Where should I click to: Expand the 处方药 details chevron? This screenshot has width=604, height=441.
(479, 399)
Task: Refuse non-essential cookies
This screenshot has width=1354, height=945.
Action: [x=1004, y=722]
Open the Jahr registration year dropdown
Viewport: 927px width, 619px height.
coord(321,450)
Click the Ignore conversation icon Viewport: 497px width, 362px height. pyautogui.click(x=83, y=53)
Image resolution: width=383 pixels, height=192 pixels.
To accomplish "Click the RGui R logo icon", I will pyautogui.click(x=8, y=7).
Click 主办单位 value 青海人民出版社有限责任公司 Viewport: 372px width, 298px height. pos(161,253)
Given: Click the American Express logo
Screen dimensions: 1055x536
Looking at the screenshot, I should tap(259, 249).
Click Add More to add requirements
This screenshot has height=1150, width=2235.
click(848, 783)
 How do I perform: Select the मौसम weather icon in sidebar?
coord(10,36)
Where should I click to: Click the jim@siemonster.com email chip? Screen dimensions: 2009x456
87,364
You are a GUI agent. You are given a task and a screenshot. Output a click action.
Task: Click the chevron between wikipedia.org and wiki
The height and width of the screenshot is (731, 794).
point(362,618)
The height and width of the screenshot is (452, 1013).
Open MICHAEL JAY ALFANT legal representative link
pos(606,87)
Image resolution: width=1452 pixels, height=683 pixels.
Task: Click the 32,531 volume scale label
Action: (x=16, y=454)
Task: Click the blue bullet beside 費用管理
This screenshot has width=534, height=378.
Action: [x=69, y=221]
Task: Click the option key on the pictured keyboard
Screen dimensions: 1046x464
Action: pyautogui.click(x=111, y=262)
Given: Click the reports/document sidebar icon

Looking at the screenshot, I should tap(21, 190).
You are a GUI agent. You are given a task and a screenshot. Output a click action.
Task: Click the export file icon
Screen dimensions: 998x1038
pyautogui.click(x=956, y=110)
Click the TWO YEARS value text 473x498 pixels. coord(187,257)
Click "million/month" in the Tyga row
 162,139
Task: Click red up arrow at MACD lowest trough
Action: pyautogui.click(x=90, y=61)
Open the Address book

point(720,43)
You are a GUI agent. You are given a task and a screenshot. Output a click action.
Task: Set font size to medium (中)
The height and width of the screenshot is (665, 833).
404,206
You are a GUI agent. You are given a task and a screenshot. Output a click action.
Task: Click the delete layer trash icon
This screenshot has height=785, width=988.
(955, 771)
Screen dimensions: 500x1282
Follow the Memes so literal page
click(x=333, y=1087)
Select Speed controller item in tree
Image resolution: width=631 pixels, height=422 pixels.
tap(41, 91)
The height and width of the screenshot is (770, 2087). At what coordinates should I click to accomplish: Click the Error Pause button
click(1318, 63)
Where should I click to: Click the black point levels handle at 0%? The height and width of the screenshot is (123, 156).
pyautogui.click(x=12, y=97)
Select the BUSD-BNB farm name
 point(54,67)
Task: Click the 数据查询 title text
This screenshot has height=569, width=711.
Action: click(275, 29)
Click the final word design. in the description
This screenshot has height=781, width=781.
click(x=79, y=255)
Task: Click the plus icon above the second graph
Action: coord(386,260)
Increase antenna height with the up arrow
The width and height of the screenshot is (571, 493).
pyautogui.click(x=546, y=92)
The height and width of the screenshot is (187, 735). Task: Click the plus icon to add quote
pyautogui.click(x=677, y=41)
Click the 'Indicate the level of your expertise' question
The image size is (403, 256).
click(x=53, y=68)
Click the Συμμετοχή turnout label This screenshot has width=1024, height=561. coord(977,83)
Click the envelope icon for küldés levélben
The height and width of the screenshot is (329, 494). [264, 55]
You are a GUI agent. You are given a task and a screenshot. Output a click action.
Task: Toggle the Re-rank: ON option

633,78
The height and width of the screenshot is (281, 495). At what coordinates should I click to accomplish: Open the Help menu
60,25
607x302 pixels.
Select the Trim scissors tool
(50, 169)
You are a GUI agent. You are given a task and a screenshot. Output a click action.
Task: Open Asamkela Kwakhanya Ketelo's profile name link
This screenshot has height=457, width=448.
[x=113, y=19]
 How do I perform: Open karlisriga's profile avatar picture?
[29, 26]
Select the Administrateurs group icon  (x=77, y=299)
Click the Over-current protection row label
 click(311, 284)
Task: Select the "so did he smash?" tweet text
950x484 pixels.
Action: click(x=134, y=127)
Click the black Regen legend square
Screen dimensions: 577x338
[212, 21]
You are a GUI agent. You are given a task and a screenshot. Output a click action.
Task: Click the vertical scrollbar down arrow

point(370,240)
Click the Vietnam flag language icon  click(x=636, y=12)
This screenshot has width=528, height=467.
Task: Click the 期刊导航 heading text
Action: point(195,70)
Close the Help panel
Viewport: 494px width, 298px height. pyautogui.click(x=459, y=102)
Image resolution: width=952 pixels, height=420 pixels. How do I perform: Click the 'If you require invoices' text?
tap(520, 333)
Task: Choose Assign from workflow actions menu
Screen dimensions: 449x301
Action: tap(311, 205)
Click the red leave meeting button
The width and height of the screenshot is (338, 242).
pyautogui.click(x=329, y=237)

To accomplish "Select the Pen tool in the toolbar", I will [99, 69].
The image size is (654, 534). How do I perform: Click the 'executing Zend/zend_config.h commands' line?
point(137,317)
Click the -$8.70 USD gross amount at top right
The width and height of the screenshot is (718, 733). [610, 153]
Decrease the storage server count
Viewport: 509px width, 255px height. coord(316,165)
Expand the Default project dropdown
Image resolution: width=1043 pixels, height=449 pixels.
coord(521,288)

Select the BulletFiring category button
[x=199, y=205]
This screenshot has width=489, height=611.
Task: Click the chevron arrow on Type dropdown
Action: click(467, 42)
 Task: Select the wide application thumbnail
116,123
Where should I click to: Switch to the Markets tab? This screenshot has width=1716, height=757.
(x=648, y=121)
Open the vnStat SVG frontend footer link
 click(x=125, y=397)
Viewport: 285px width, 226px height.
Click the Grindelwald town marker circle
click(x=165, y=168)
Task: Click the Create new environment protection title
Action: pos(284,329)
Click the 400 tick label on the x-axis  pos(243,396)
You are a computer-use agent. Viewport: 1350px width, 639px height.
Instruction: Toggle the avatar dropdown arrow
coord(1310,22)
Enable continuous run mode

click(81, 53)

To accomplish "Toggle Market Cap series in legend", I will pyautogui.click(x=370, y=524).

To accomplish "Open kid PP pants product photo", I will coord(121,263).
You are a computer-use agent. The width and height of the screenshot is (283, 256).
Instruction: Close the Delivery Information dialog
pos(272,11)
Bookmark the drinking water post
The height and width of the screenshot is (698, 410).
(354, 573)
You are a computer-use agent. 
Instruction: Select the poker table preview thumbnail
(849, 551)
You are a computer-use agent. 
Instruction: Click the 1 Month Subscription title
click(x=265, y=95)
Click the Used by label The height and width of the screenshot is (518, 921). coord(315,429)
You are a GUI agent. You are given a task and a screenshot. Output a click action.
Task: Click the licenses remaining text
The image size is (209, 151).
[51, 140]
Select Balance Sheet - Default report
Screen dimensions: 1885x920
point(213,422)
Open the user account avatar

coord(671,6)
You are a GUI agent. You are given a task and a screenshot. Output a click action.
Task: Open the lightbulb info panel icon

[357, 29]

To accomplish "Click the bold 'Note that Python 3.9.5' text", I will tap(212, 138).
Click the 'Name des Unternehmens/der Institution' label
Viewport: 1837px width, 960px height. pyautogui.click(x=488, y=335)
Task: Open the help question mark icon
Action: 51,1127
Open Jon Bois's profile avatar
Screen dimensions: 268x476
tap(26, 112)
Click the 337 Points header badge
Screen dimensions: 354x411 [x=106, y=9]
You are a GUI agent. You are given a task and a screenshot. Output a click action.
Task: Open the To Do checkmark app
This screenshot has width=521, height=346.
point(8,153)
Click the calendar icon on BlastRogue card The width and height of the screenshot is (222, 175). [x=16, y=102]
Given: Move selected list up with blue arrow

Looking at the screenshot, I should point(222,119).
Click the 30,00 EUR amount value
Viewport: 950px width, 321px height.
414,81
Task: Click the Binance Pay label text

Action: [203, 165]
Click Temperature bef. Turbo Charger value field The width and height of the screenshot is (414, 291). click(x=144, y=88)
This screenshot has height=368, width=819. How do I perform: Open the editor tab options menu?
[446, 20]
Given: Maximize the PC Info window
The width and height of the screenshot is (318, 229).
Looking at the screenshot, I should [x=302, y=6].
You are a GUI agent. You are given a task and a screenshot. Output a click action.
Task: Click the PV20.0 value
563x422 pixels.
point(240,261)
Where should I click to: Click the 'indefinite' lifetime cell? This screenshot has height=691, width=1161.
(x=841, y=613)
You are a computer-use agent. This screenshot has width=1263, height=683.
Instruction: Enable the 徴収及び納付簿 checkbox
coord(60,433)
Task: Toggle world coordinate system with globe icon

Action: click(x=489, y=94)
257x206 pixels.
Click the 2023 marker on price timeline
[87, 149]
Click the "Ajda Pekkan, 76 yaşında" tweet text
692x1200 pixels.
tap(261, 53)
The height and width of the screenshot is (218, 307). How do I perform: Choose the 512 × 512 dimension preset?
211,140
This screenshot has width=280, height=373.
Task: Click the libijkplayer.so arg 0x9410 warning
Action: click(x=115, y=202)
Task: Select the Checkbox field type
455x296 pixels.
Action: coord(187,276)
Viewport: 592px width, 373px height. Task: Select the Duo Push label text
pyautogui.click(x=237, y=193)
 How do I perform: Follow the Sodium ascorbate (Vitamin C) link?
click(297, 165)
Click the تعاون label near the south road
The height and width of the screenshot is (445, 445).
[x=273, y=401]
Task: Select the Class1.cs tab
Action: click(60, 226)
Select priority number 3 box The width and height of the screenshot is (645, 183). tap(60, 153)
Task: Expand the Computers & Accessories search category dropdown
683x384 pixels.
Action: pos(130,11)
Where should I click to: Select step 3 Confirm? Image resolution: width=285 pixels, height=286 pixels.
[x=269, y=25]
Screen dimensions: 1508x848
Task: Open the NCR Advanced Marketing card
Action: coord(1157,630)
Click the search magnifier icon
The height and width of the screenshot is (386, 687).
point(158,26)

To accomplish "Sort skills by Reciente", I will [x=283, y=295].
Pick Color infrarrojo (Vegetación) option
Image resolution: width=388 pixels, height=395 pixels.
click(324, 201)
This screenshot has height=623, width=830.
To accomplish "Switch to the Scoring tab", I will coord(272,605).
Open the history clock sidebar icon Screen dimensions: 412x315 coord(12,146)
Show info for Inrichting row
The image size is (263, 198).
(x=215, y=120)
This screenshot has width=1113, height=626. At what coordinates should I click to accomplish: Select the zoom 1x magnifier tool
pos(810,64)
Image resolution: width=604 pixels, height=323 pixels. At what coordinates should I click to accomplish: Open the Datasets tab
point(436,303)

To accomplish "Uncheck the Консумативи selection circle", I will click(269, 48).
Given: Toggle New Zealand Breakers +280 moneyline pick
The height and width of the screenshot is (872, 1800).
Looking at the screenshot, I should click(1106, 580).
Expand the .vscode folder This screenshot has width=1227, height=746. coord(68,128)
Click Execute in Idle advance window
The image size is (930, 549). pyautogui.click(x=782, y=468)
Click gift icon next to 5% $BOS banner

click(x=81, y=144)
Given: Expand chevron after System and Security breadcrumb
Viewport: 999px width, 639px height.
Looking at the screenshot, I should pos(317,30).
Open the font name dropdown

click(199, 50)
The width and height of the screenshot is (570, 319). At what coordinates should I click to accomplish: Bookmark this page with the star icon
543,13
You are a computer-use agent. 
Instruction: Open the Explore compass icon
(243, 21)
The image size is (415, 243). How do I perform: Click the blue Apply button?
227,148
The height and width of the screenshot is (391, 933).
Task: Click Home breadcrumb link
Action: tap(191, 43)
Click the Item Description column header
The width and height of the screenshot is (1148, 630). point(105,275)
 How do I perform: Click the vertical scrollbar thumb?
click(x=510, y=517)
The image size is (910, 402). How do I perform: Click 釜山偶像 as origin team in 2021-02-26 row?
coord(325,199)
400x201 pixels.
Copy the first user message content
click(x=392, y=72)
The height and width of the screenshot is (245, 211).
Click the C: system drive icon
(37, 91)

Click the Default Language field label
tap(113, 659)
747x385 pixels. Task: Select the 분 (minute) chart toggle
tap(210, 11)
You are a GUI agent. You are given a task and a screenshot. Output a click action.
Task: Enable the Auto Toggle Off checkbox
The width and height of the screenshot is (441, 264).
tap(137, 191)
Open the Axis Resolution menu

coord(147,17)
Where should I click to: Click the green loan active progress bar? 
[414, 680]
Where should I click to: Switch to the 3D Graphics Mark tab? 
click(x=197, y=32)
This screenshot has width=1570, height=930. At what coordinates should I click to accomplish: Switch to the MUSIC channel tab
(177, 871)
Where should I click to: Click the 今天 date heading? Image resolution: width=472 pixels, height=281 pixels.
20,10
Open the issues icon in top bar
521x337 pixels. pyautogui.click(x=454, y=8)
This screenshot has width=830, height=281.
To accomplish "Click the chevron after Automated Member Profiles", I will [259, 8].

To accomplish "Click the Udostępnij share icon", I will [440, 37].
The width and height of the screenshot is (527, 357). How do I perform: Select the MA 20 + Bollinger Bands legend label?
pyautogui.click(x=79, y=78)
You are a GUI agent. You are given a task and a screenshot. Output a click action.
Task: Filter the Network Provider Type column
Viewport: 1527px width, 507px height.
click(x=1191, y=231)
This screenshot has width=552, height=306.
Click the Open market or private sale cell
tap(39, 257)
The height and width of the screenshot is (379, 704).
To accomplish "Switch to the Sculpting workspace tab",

• AIM OF THE TASK: Determine how many lines of the material include the string "search", and give only the resulting number.

• RESULT FOR THIS EXERCISE: 2